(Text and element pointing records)

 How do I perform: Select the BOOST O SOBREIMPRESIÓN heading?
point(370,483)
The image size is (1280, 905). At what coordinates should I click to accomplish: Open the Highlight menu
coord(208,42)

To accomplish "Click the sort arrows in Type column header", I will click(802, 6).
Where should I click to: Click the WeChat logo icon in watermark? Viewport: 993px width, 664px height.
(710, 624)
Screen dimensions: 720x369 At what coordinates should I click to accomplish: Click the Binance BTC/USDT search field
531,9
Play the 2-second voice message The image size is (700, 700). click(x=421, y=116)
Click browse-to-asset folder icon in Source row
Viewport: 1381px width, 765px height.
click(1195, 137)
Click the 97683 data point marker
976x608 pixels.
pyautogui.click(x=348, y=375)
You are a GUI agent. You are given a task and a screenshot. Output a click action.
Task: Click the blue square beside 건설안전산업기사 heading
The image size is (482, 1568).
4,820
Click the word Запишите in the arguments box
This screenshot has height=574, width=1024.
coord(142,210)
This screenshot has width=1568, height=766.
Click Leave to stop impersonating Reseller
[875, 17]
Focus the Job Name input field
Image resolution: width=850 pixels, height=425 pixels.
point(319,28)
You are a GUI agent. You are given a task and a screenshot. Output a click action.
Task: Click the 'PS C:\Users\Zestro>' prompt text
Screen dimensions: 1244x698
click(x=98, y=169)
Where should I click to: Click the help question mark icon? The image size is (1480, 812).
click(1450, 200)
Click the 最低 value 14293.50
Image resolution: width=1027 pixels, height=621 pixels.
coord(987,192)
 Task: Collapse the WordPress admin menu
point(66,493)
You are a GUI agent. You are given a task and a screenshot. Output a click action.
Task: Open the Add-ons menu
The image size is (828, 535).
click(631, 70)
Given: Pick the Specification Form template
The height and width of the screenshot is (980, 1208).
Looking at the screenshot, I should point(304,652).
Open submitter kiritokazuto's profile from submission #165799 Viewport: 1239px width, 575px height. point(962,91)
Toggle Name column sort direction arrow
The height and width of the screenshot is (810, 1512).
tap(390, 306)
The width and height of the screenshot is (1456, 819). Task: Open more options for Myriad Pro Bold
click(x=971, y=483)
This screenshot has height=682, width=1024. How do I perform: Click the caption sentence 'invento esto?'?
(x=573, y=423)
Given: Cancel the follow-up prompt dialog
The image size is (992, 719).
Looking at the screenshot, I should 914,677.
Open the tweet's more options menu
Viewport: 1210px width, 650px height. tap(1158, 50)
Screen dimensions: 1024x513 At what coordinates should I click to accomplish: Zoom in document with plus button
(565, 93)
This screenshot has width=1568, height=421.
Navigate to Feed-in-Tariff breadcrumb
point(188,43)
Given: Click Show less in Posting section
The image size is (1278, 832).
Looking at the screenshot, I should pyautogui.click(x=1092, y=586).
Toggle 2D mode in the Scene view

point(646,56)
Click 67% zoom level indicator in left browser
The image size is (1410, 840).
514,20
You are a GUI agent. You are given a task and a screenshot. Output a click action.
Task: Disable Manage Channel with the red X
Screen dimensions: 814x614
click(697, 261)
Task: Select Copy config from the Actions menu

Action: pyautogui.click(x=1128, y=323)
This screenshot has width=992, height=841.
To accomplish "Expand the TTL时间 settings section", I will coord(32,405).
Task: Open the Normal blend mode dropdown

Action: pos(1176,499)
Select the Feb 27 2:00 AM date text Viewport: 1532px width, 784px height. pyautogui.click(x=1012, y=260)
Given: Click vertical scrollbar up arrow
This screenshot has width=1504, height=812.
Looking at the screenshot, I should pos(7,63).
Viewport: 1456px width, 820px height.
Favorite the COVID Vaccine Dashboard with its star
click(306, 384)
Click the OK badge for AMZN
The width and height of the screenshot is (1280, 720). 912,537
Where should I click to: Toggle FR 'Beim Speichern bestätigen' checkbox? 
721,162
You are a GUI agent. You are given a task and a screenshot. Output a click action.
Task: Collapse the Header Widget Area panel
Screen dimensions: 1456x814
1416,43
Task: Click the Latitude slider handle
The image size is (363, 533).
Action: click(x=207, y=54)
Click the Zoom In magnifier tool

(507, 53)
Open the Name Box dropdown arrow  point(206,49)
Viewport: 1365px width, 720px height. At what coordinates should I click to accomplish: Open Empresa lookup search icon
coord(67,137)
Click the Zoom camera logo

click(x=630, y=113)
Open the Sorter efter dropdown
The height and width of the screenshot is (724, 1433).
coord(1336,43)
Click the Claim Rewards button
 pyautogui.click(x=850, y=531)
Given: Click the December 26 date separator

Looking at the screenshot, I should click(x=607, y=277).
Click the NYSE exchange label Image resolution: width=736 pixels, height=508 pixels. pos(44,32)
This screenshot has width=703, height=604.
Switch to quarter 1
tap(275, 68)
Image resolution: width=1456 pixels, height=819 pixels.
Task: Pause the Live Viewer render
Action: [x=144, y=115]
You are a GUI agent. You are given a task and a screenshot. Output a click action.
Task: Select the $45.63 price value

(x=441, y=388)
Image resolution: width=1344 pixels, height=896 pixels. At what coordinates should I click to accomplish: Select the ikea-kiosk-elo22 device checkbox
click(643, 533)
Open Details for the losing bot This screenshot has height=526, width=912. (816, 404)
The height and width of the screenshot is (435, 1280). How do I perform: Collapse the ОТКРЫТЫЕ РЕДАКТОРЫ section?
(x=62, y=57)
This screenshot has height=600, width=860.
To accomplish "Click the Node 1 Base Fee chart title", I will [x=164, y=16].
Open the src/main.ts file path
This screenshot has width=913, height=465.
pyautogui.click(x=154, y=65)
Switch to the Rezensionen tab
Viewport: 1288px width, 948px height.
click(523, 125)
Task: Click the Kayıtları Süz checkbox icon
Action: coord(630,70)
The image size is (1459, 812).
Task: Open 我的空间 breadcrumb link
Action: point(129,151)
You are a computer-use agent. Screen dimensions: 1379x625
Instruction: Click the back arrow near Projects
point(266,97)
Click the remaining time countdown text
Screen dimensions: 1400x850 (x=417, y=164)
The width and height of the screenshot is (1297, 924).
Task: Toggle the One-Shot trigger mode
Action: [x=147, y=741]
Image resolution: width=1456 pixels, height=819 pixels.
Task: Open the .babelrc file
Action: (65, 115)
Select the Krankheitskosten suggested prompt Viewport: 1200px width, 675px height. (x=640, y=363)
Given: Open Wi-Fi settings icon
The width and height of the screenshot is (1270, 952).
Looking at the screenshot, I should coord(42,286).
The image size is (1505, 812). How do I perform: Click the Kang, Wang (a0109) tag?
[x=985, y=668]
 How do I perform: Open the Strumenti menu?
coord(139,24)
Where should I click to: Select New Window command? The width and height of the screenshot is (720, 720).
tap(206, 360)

Direction -
Filter the rows above down to those containing the string "value" and copy each of those rows in full. Treat uppercase and lowercase as different.

Solved problem -
Click the 最低 value 14293.50
Task: Select the $45.63 price value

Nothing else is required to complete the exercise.